(WHAT YOU WILL DO) Look at each line below and count those with the word "three"; the answer is that number only.

(DATA SHOWN)

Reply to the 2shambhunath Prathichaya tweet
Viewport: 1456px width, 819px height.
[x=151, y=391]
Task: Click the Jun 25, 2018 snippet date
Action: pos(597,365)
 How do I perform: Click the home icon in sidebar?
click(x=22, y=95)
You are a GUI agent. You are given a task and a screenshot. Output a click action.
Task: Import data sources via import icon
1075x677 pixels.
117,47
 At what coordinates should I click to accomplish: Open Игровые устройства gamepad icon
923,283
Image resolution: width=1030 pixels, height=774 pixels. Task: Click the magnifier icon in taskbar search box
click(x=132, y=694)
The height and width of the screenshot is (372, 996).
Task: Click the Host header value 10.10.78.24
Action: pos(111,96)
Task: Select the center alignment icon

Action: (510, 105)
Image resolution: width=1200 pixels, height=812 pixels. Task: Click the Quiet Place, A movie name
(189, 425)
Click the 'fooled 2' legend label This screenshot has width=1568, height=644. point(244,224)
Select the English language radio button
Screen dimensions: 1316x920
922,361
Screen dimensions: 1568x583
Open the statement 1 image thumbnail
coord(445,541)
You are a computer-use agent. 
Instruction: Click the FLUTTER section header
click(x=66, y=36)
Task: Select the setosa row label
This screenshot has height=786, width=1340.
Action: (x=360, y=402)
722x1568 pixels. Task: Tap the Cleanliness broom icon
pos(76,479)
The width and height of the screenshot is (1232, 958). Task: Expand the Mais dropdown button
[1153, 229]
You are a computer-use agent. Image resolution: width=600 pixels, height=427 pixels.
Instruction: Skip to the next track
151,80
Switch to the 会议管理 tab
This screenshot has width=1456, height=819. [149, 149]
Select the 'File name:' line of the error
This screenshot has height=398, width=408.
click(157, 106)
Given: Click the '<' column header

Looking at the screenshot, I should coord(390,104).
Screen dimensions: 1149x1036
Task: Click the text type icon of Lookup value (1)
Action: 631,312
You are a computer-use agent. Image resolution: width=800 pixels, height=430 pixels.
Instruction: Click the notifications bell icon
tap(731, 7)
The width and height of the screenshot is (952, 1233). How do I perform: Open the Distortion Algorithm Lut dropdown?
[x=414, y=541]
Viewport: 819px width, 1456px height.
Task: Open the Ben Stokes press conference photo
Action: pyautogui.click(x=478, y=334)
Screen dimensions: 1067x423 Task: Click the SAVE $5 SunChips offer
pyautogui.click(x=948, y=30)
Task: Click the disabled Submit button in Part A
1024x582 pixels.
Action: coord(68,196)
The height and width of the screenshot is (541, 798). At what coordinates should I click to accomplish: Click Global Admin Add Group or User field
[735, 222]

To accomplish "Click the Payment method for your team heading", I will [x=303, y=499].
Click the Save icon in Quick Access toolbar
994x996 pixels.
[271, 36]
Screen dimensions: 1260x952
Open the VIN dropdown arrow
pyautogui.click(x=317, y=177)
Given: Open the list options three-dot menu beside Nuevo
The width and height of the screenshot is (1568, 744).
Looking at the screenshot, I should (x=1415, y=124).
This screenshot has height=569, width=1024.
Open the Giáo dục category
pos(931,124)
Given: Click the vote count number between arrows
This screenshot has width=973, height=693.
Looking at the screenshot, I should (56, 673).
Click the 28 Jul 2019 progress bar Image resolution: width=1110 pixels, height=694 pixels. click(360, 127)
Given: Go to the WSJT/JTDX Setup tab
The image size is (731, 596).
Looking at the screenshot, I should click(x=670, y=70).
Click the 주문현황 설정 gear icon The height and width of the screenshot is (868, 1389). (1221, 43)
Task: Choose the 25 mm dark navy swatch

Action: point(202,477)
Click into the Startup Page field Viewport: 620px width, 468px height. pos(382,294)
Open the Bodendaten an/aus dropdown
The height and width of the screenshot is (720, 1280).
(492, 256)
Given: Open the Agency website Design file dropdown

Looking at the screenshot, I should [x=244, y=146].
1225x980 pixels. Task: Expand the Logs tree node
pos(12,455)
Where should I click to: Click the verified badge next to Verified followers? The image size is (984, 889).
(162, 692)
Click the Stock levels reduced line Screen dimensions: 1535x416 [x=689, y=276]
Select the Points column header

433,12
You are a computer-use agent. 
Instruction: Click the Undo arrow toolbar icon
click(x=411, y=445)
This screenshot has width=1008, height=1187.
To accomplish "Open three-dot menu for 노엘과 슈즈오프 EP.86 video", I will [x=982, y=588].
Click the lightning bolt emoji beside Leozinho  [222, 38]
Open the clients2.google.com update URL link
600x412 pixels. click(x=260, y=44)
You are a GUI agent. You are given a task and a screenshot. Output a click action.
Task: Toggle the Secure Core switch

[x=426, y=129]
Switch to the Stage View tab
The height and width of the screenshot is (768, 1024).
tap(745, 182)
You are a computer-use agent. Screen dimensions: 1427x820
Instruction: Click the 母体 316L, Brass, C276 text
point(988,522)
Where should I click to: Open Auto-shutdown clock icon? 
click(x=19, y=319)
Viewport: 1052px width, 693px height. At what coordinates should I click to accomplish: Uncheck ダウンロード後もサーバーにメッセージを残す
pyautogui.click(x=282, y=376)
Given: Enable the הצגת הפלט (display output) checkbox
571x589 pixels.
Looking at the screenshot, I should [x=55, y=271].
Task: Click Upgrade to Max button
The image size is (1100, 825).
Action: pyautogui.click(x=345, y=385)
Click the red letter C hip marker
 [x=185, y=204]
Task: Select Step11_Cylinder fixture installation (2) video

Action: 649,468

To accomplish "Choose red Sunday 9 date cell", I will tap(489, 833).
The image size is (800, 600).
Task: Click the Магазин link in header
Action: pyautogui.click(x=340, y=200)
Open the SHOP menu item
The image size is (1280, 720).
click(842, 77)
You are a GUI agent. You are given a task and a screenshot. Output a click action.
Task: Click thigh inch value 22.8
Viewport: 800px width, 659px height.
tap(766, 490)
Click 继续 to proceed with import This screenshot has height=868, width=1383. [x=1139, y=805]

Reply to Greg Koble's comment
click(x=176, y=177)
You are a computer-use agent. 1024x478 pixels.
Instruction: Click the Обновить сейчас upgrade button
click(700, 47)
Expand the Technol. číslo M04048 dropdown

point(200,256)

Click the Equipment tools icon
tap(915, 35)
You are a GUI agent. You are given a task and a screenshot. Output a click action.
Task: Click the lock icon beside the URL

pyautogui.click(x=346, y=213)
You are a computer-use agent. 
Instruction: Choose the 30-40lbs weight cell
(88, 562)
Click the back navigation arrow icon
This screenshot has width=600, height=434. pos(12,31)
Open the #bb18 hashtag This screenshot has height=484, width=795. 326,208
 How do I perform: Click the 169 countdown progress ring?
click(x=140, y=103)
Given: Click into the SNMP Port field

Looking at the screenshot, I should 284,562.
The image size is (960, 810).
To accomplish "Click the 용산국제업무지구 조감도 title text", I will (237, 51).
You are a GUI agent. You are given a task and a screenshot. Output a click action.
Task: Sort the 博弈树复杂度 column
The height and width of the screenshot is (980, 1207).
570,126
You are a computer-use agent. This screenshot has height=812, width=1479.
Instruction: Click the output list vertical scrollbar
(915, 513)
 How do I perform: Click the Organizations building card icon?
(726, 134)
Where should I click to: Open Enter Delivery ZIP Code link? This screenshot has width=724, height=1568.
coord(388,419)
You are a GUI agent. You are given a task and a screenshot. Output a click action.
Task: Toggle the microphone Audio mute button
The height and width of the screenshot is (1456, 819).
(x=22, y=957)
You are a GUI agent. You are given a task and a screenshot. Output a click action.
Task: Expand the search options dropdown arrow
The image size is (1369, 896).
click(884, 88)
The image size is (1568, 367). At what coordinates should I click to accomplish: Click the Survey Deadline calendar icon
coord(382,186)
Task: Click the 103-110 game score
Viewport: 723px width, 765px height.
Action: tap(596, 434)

(WRITTEN ANSWER) 2